4. **Calculate the "X-Moment" ($M_y$):** This helps us find $\bar{x}$.
* For each thin strip, its "pull" on the x-balance is its x-position multiplied by its area.
* $M_y = \int_0^2 x \times (2x - x^2) dx = \int_0^2 (2x^2 - x^3) dx$
* Using our summing tool again:
$M_y = [\frac{2x^3}{3} - \frac{x^4}{4}]_0^2$
$M_y = (\frac{2(2^3)}{3} - \frac{2^4}{4}) - (0) = (\frac{16}{3} - \frac{16}{4}) = \frac{16}{3} - 4 = \frac{16}{3} - \frac{12}{3} = \frac{4}{3}$.

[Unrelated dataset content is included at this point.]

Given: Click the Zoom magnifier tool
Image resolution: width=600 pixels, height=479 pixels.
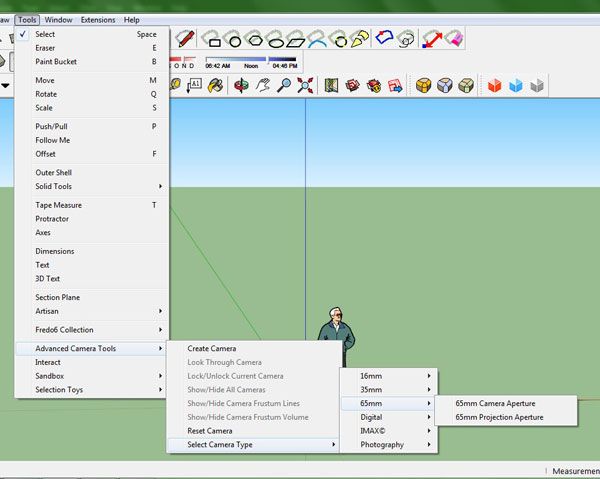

5. **Calculate the average X-coordinate ($\bar{x}$):**
* $\bar{x} = \frac{\text{X-Moment}}{\text{Total Area}} = \frac{M_y}{A} = \frac{4/3}{4/3} = 1$.
* So, the balance point in the $x$-direction is exactly at $x=1$.

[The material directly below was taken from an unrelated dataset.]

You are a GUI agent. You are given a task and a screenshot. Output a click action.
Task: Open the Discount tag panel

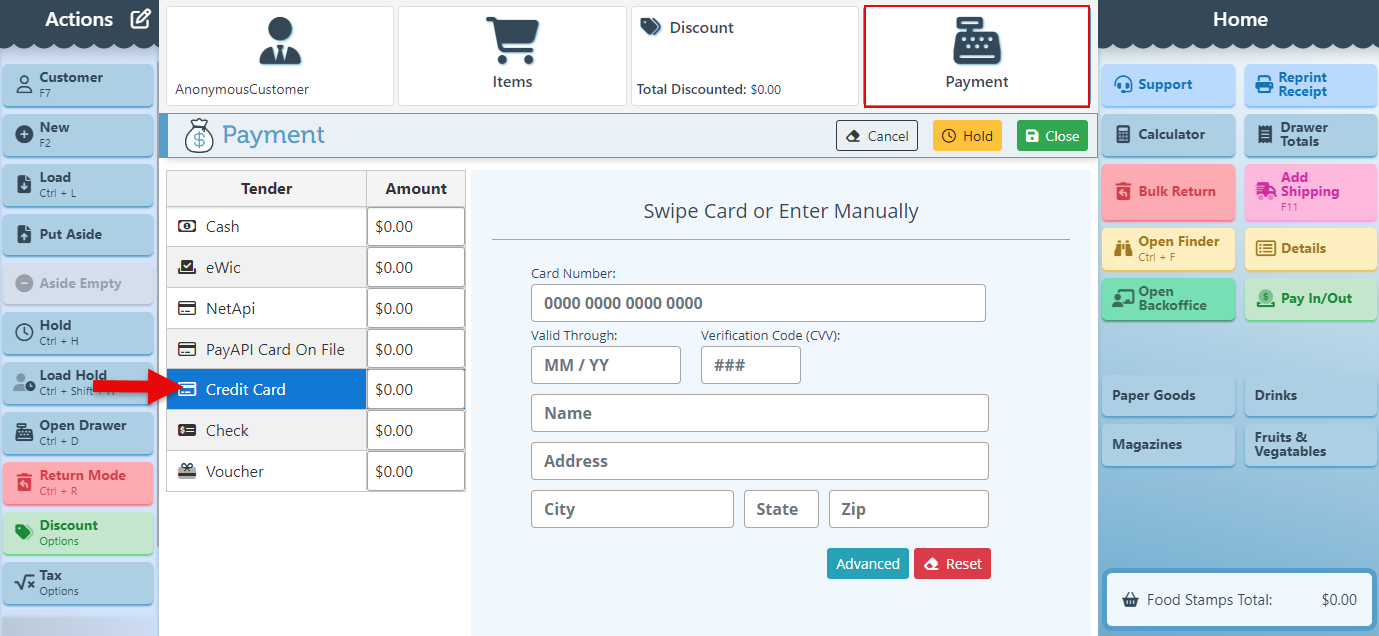(744, 56)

6. **Calculate the "Y-Moment" ($M_x$):** This helps us find $\bar{y}$.
* For the y-balance, we use a slightly different trick. We sum up $\frac{1}{2} \times (\text{top curve}^2 - \text{bottom curve}^2) \times dx$.
* First, let's figure out the stuff inside the parentheses:
$(x - x^2)^2 - (-x)^2 = (x^2 - 2x^3 + x^4) - x^2 = -2x^3 + x^4$.
* Now, we sum this up with our tool:
$M_x = \int_0^2 \frac{1}{2} (-2x^3 + x^4) dx = \frac{1}{2} [-\frac{2x^4}{4} + \frac{x^5}{5}]_0^2$
$M_x = \frac{1}{2} [-\frac{x^4}{2} + \frac{x^5}{5}]_0^2$
$M_x = \frac{1}{2} ((-\frac{2^4}{2} + \frac{2^5}{5}) - (0)) = \frac{1}{2} (-\frac{16}{2} + \frac{32}{5}) = \frac{1}{2} (-8 + \frac{32}{5})$.
* To add $-8$ and $\frac{32}{5}$, we need a common denominator. $-8$ is the same as $-\frac{40}{5}$.
* $M_x = \frac{1}{2} (-\frac{40}{5} + \frac{32}{5}) = \frac{1}{2} (-\frac{8}{5}) = -\frac{4}{5}$.

7. **Calculate the average Y-coordinate ($\bar{y}$):**
* $\bar{y} = \frac{\text{Y-Moment}}{\text{Total Area}} = \frac{-4/5}{4/3}$.
* To divide by a fraction, we flip the second fraction and multiply: $\frac{-4}{5} \times \frac{3}{4} = -\frac{3}{5}$.
* So, the balance point in the $y$-direction is at $y = -\frac{3}{5}$.

8. **The Center of Mass:**
* Putting it all together, the perfect balance point for our shape is $(\bar{x}, \bar{y}) = (1, -\frac{3}{5})$.